Alternatively, she could go out partying with her friends to celebrate her newfound single life and hook up with a random guy she meets at a club or bar.

9. Confuse her 

For example: One of the ways you can do that is by replying with, “Thanks,” or “Thank you,” or “Who is this? Sorry, your number isn’t in my phone.”

It takes courage and confidence to respond to a breakup text in that way.

As a result, it confuses her, because it’s not how she was expecting you to respond (e.g. she thought you would get upset, call her right away to try and change her mind) and it makes her feel a bit attracted to you.

She then feels curious and wants to contact you and see why you replied to her in that way.

As long as you maintain your confidence (regardless of what she says or does) when you begin communicating again after the breakup text, she will feel naturally sparks of attraction, whether she wants to or not.

Her defenses will then begin to come down and you can then arrange to catch up with her in person, where you can attract her further and get to a kiss and sex to reignite more of her feelings for you.

A potentially negative outcome of confusing her with your response is that she just thinks, “Whatever” and focuses on moving on.

10. Call her 

On a phone call, she can hear the tonality of your voice and sense your emotional state much better than via text (e.g. she senses that you are feeling confident, emotionally strong and aren’t falling apart over her breakup text).

As a result, it’s much more difficult for her to think negatively of you.

Instead, she naturally feels sparks of respect and attraction for you whether she likes it or not. 

For example: Imagine that you’re on a call with your ex right now.

Even though she initially tries to put you off by being cold, aloof and saying things like, “Why are you calling me?” you maintain your confidence.

You don’t buckle under the pressure.

You believe in yourself and know that you can re-attract her and get her back.

You also bring down her defenses by using playful humor and making her smile, laugh and feel good to be talking to you again.

She then becomes open to meeting up and seeing how she feels around you in person.

On the other hand, a negative consequence of responding in that way is that she may just refuse to answer the call, or decide to block you.

Alternatively, if you call her and come across in a nervous or insecure way, it will turn her off even more.

She will then be more likely to stick with her decision about the breakup.

11. Leave her wanting more 

You can do that by simply replying with, “Goodbye.”

A response like that can leave her feeling empty and unsatisfied because it’s not what she is expecting (i.e. she expects to you plead with her, ask for reasons why, want to discuss things with her and stop the breakup). 

As a result of your simple, “Goodbye” text, she may then feel compelled to text you further to see why you responded to her in that way. 

You can then confidently flirt with her to make her feel more attracted and open to getting back with you.

For example: If she texts, “Is that all you have to say to me?” you can respond with, “Sorry. How about you cook me some dinner sometime this week and I promise I’ll say a lot more 😉 or, “Sorry. We chat about it over a drink if you want 🍻 and then add a winking, smiley emoji or an emoji about having a drink together.
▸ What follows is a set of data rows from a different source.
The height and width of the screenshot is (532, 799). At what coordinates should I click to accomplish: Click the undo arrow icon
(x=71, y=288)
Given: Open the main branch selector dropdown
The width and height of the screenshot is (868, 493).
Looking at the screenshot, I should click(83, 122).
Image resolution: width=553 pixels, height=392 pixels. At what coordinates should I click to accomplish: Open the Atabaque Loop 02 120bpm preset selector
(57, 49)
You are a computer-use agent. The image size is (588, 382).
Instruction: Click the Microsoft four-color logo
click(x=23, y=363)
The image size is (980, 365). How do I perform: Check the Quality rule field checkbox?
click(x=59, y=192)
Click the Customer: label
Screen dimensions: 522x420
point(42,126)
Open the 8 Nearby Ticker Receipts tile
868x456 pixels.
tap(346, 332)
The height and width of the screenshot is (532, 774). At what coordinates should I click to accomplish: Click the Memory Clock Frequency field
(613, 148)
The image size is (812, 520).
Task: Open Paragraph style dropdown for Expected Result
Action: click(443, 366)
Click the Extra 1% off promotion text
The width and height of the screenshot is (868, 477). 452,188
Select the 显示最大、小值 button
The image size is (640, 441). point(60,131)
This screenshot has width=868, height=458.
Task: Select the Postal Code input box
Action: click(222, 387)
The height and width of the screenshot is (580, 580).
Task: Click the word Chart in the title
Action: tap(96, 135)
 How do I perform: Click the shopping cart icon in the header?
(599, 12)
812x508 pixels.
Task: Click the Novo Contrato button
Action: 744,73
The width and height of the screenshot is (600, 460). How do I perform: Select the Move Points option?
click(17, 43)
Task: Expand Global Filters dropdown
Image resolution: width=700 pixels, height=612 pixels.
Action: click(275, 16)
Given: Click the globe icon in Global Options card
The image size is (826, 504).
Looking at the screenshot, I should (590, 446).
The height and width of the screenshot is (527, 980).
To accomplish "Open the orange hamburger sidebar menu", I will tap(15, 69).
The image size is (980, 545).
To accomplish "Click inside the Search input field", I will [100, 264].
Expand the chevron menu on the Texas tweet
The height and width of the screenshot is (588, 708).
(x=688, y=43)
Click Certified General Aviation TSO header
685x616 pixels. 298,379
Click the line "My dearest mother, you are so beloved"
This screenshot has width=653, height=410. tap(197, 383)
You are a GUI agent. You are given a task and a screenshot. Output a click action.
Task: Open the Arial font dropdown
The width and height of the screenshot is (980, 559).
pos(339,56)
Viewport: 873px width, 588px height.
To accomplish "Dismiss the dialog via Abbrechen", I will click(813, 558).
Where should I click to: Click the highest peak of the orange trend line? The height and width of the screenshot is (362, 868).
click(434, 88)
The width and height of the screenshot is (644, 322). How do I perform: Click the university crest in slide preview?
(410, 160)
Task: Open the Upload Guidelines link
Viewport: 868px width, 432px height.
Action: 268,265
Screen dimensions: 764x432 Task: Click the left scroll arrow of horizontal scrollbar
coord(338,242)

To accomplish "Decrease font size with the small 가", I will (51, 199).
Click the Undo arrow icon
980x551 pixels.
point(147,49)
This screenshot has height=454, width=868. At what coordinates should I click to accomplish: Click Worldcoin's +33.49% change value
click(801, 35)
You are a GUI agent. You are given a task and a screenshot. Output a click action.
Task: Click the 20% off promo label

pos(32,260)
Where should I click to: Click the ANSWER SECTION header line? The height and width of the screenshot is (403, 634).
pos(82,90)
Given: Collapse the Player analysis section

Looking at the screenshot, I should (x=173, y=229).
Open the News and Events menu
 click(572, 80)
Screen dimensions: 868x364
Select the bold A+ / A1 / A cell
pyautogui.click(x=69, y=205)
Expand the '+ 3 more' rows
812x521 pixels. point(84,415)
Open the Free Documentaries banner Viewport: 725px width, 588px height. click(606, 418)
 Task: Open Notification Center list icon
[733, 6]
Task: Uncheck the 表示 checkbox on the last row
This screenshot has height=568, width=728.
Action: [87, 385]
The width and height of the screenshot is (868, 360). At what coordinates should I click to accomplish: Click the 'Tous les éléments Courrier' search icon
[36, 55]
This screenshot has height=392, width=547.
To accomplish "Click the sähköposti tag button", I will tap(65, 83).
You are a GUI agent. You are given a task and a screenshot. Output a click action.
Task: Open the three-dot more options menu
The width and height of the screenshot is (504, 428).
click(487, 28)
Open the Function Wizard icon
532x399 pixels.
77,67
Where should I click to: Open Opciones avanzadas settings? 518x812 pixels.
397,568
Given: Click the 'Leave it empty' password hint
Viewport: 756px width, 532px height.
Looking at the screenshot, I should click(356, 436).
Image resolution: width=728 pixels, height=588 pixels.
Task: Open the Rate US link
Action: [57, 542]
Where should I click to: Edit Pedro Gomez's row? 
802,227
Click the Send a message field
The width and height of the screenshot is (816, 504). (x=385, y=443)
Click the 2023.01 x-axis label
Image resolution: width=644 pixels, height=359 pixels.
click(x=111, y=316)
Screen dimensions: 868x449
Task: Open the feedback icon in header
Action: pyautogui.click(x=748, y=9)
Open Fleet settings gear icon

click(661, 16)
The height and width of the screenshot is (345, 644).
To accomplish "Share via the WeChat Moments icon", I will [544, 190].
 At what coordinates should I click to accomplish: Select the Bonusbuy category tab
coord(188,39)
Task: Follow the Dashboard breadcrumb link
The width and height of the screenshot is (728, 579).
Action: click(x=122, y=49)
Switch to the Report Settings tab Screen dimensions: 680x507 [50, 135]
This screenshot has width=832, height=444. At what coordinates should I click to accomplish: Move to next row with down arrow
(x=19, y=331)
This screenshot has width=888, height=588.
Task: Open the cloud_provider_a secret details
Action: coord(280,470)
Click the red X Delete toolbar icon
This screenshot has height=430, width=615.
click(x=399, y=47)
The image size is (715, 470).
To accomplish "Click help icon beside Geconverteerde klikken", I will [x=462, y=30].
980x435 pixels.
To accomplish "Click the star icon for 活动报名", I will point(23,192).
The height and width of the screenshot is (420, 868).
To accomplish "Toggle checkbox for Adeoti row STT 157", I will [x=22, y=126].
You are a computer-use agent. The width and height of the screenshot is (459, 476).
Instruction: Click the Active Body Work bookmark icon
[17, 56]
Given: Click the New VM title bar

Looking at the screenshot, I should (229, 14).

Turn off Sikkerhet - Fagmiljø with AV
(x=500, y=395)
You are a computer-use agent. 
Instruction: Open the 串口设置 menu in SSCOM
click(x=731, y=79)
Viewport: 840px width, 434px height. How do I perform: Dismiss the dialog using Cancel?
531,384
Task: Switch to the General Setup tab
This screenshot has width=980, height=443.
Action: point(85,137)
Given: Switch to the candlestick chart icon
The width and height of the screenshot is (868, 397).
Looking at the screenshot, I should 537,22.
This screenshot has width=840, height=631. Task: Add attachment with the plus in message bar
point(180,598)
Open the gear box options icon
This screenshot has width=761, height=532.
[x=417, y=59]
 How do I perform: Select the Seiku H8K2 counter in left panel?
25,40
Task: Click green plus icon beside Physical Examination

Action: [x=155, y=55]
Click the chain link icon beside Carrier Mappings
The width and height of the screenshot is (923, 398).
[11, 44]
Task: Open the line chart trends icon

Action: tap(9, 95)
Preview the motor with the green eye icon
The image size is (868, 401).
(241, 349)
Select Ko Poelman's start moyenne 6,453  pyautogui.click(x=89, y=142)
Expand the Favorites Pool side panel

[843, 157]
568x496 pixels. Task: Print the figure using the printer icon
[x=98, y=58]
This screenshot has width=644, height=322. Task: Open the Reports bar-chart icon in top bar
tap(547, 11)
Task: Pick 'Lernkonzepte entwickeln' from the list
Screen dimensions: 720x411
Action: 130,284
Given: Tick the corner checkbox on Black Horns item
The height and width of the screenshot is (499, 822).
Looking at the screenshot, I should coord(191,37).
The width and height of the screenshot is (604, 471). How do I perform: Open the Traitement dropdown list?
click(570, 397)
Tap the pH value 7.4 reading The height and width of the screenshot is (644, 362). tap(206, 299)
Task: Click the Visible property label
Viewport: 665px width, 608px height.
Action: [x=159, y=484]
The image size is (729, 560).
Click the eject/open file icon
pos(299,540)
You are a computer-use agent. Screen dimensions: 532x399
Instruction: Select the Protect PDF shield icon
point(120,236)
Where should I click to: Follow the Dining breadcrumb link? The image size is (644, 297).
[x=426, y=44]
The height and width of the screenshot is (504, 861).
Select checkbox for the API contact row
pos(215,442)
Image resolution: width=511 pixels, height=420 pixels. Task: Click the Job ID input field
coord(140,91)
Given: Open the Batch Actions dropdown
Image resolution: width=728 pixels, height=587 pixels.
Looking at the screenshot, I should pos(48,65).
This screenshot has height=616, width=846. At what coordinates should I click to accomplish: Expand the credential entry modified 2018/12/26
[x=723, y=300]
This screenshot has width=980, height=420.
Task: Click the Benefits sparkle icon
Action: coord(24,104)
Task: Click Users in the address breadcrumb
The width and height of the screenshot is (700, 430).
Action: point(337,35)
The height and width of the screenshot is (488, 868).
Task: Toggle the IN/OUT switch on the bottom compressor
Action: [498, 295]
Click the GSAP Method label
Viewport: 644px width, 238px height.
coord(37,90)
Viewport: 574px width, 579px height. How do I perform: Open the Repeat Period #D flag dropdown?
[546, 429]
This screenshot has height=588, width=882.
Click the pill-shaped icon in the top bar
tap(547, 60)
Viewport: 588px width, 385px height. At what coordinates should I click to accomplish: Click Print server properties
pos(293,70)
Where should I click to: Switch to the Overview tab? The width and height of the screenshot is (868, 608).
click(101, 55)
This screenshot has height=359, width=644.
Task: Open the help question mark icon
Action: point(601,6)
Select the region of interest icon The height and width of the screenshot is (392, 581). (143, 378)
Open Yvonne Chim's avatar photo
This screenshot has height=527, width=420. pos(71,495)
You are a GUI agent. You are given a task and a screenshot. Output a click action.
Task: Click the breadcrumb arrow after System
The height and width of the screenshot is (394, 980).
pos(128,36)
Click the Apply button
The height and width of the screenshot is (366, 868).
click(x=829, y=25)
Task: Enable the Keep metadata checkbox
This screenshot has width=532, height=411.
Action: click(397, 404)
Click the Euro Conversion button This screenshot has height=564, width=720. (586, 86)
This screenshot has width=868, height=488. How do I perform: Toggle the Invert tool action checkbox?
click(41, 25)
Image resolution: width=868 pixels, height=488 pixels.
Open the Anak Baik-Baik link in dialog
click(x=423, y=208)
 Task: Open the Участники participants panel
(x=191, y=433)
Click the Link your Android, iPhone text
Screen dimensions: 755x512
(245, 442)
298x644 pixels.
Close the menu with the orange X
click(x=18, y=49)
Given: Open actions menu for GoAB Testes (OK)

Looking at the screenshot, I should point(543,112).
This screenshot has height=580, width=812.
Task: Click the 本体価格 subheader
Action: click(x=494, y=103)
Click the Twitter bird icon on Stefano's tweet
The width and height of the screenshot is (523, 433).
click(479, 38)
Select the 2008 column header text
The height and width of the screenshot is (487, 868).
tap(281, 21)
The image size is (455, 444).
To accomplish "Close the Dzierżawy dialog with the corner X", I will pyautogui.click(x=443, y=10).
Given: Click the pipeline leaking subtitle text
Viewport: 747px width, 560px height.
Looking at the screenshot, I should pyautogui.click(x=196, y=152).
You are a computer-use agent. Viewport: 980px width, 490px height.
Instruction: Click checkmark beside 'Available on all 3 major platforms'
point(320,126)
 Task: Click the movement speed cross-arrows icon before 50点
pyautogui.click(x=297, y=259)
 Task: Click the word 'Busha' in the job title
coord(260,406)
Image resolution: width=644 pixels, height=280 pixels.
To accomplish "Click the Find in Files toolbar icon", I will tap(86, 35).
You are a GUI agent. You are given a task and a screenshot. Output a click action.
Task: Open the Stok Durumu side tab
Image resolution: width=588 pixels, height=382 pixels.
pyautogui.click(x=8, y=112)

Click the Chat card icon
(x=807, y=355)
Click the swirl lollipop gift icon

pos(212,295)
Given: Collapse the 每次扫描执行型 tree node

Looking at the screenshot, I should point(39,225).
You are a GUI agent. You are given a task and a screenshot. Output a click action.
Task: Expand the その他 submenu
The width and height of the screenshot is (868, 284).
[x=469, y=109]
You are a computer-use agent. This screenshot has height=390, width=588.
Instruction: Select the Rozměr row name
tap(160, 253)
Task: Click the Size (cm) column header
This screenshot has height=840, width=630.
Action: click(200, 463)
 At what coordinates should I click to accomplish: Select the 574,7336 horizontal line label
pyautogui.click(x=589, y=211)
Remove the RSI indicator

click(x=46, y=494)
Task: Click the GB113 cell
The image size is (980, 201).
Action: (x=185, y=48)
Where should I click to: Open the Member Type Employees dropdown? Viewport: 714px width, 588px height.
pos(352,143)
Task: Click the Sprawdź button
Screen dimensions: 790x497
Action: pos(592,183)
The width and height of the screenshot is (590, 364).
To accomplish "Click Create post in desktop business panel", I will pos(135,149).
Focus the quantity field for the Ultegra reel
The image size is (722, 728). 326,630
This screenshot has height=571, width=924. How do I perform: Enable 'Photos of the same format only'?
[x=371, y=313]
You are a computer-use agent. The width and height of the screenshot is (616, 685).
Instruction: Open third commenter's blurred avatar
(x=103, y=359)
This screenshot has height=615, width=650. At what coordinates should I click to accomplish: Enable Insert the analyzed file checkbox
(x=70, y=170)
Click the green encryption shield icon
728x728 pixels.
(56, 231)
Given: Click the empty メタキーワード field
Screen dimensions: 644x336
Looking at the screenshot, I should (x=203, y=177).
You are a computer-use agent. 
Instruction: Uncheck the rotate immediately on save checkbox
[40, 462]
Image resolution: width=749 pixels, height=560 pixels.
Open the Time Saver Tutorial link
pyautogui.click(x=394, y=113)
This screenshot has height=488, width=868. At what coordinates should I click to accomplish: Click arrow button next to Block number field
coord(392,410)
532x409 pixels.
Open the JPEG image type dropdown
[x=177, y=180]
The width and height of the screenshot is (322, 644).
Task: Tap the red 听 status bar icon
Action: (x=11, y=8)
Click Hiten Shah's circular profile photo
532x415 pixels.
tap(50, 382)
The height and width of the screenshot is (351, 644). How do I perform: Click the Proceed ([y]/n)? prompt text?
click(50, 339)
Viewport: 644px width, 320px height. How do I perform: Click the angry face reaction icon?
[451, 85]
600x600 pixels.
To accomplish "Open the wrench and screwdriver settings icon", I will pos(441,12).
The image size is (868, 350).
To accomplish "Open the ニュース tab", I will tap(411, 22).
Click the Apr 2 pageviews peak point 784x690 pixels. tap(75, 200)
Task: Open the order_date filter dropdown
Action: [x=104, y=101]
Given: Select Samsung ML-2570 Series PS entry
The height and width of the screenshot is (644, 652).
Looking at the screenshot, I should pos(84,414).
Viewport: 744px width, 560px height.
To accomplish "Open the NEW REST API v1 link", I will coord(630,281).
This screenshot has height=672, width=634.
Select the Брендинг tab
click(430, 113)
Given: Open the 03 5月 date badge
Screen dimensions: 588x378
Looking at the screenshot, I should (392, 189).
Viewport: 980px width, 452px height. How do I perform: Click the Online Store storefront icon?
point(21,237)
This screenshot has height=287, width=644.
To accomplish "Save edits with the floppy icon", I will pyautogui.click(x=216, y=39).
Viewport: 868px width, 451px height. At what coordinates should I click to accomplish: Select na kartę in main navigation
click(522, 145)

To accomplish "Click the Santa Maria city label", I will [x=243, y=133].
That is flirting in a confident way because you’re boldly suggesting that she’d be open to such a thing, while also subtly showing interest in her.

It takes confidence, courage and emotional intelligence to flirt with her in a moment like that, which is one of the reasons why it will make her feel attracted, or at least intrigued and wanting more. 

As a result, she will then be more willing to work things out with you, rather than walking away and regretting it later on.

Of course, there is the risk of responding with a simple “Goodbye.” 

She might see that as meaning you accept the breakup and don’t want her back and therefore, she will be reluctant to contact you again in case you reject her.